Task description: Give back every line of the data below exactly.

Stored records
= = = =

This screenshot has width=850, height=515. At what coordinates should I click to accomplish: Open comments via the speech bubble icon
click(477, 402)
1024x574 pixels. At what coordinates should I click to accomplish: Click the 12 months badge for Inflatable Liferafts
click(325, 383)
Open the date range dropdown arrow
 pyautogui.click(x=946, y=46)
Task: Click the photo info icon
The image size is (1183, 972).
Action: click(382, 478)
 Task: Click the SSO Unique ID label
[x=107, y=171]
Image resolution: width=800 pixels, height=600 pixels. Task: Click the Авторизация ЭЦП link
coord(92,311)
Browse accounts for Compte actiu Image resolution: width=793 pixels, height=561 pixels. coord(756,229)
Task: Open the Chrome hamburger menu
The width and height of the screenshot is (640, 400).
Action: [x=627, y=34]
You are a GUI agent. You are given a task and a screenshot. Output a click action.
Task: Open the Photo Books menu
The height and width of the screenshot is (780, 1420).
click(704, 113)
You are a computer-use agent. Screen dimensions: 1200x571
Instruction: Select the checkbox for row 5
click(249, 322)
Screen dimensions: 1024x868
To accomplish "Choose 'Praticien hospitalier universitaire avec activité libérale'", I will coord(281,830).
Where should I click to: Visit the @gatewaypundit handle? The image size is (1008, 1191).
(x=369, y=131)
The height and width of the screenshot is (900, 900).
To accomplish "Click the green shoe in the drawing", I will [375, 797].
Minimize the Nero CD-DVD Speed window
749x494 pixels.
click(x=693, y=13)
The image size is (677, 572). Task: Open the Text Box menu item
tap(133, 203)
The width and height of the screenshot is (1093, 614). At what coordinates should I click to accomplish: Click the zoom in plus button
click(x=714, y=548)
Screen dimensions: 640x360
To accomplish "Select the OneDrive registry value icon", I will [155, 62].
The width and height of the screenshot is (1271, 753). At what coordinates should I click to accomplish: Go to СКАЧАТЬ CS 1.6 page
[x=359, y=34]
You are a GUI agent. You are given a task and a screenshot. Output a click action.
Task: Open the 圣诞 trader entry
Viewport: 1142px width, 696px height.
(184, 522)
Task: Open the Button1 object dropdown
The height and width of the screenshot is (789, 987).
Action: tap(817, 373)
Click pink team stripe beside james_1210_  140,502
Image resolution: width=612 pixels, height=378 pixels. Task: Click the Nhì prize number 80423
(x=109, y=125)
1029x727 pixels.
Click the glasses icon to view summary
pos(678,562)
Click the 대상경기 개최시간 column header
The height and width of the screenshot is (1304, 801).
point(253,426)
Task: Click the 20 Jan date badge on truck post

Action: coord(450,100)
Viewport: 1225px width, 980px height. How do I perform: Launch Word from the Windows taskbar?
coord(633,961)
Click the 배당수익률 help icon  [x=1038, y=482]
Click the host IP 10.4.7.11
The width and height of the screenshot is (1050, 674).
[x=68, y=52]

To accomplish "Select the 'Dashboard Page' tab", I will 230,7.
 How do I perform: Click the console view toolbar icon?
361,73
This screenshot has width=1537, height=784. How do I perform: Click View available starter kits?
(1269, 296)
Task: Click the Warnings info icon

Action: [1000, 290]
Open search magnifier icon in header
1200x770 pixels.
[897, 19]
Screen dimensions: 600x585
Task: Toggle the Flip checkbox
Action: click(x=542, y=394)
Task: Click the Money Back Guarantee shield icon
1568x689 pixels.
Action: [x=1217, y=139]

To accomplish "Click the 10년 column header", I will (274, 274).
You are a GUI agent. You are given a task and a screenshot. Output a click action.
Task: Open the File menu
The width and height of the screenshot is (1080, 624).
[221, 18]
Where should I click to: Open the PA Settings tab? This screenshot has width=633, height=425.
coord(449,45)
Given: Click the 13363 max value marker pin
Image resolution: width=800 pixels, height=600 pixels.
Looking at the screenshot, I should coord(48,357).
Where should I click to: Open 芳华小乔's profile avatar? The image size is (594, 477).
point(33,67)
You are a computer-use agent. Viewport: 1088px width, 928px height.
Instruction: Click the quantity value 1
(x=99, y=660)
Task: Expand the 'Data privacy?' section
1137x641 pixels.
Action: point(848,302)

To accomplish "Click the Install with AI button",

= = = =

Response:
This screenshot has width=850, height=515. At what coordinates should I click to accomplish: Open comments via the speech bubble icon
click(477, 402)
1024x574 pixels. At what coordinates should I click to accomplish: Click the 12 months badge for Inflatable Liferafts
click(325, 383)
Open the date range dropdown arrow
 pyautogui.click(x=946, y=46)
Task: Click the photo info icon
The image size is (1183, 972).
Action: click(382, 478)
 Task: Click the SSO Unique ID label
[x=107, y=171]
Image resolution: width=800 pixels, height=600 pixels. Task: Click the Авторизация ЭЦП link
coord(92,311)
Browse accounts for Compte actiu Image resolution: width=793 pixels, height=561 pixels. coord(756,229)
Task: Open the Chrome hamburger menu
The width and height of the screenshot is (640, 400).
Action: [x=627, y=34]
You are a GUI agent. You are given a task and a screenshot. Output a click action.
Task: Open the Photo Books menu
The height and width of the screenshot is (780, 1420).
click(704, 113)
You are a computer-use agent. Screen dimensions: 1200x571
Instruction: Select the checkbox for row 5
click(249, 322)
Screen dimensions: 1024x868
To accomplish "Choose 'Praticien hospitalier universitaire avec activité libérale'", I will coord(281,830).
Where should I click to: Visit the @gatewaypundit handle? The image size is (1008, 1191).
(x=369, y=131)
The height and width of the screenshot is (900, 900).
To accomplish "Click the green shoe in the drawing", I will [375, 797].
Minimize the Nero CD-DVD Speed window
749x494 pixels.
click(x=693, y=13)
The image size is (677, 572). Task: Open the Text Box menu item
tap(133, 203)
The width and height of the screenshot is (1093, 614). At what coordinates should I click to accomplish: Click the zoom in plus button
click(x=714, y=548)
Screen dimensions: 640x360
To accomplish "Select the OneDrive registry value icon", I will [155, 62].
The width and height of the screenshot is (1271, 753). At what coordinates should I click to accomplish: Go to СКАЧАТЬ CS 1.6 page
[x=359, y=34]
You are a GUI agent. You are given a task and a screenshot. Output a click action.
Task: Open the 圣诞 trader entry
Viewport: 1142px width, 696px height.
(184, 522)
Task: Open the Button1 object dropdown
The height and width of the screenshot is (789, 987).
Action: tap(817, 373)
Click pink team stripe beside james_1210_  140,502
Image resolution: width=612 pixels, height=378 pixels. Task: Click the Nhì prize number 80423
(x=109, y=125)
1029x727 pixels.
Click the glasses icon to view summary
pos(678,562)
Click the 대상경기 개최시간 column header
The height and width of the screenshot is (1304, 801).
point(253,426)
Task: Click the 20 Jan date badge on truck post

Action: coord(450,100)
Viewport: 1225px width, 980px height. How do I perform: Launch Word from the Windows taskbar?
coord(633,961)
Click the 배당수익률 help icon  [x=1038, y=482]
Click the host IP 10.4.7.11
The width and height of the screenshot is (1050, 674).
[x=68, y=52]

To accomplish "Select the 'Dashboard Page' tab", I will 230,7.
 How do I perform: Click the console view toolbar icon?
361,73
This screenshot has width=1537, height=784. How do I perform: Click View available starter kits?
(1269, 296)
Task: Click the Warnings info icon

Action: [1000, 290]
Open search magnifier icon in header
1200x770 pixels.
[897, 19]
Screen dimensions: 600x585
Task: Toggle the Flip checkbox
Action: click(x=542, y=394)
Task: Click the Money Back Guarantee shield icon
1568x689 pixels.
Action: [x=1217, y=139]

To accomplish "Click the 10년 column header", I will (274, 274).
You are a GUI agent. You are given a task and a screenshot. Output a click action.
Task: Open the File menu
The width and height of the screenshot is (1080, 624).
[221, 18]
Where should I click to: Open the PA Settings tab? This screenshot has width=633, height=425.
coord(449,45)
Given: Click the 13363 max value marker pin
Image resolution: width=800 pixels, height=600 pixels.
Looking at the screenshot, I should coord(48,357).
Where should I click to: Open 芳华小乔's profile avatar? The image size is (594, 477).
point(33,67)
You are a computer-use agent. Viewport: 1088px width, 928px height.
Instruction: Click the quantity value 1
(x=99, y=660)
Task: Expand the 'Data privacy?' section
1137x641 pixels.
Action: point(848,302)

To accomplish "Click the Install with AI button",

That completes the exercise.